SYDNEY (REUTERS) - A woman held at an Australian detention centre for asylum seekers on the South Pacific nation of Nauru has been brought to Sydney for medical treatment, her lawyer said on Monday (Oct 12), in a sign that Australia's hardline immigration policies may be softening.

Australian media have reported that the woman is one of two Somali refugees who claim to have been raped on tiny and desolate Nauru.

Asylum seekers have long been a contentious political issue in Australia, although it has never received anywhere near the number of refugees currently flooding into Europe from the Middle East and North Africa.

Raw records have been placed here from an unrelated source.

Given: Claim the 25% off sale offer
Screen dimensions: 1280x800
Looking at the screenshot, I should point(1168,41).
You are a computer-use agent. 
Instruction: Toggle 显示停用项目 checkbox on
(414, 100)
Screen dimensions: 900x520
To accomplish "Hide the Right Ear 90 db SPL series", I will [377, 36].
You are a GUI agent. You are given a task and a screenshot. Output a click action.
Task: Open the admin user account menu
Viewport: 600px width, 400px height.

Successive Australian governments have vowed to stop asylum seekers reaching the mainland, turning boats back when it can and sending those it cannot to detention in camps on Manus island in Papua New Guinea and on Nauru.

Harsh conditions at the camps, including reports of systemic child abuse, have been strongly criticised by the United Nations and human rights groups.

The Sydney Morning Herald and other media have reported that the woman is in Sydney to abort a pregnancy that she alleges was the result of rape. Abortion is illegal in Nauru.

A spokesman for Immigration Minister Peter Dutton declined to comment.

The woman's Sydney lawyer, George Newhouse, said she was in Australia receiving medical treatment but did not elaborate.

"Our client has asked us to thank concerned Australians for their support and the (prime minister) and the minister for immigration for their understanding," Newhouse said. "We will continue to monitor the situation to ensure our client receives the treatment and care she requires."

New Prime Minister Malcolm Turnbull said last month that he was concerned about conditions in the camps. Australia's highest court is also considering whether the policy of sending asylum seekers to Nauru for long-term detention is in breach of the Constitution.

Dutton said last week inferences should not be drawn if the woman, whose name is being withheld for legal reasons, was brought to Australia.

"I have made my position very clear. If people require medical assistance, they will receive it. Whether it is on Nauru or in Australia," he said.

"But I have been very clear also about the fact that people aren't going to settle in Australia if they have sought to come by boat," Dutton said.

The ability of the Nauruan police to investigate allegations of rape was called into question last month in an investigation by the Australian Broadcasting Corporation.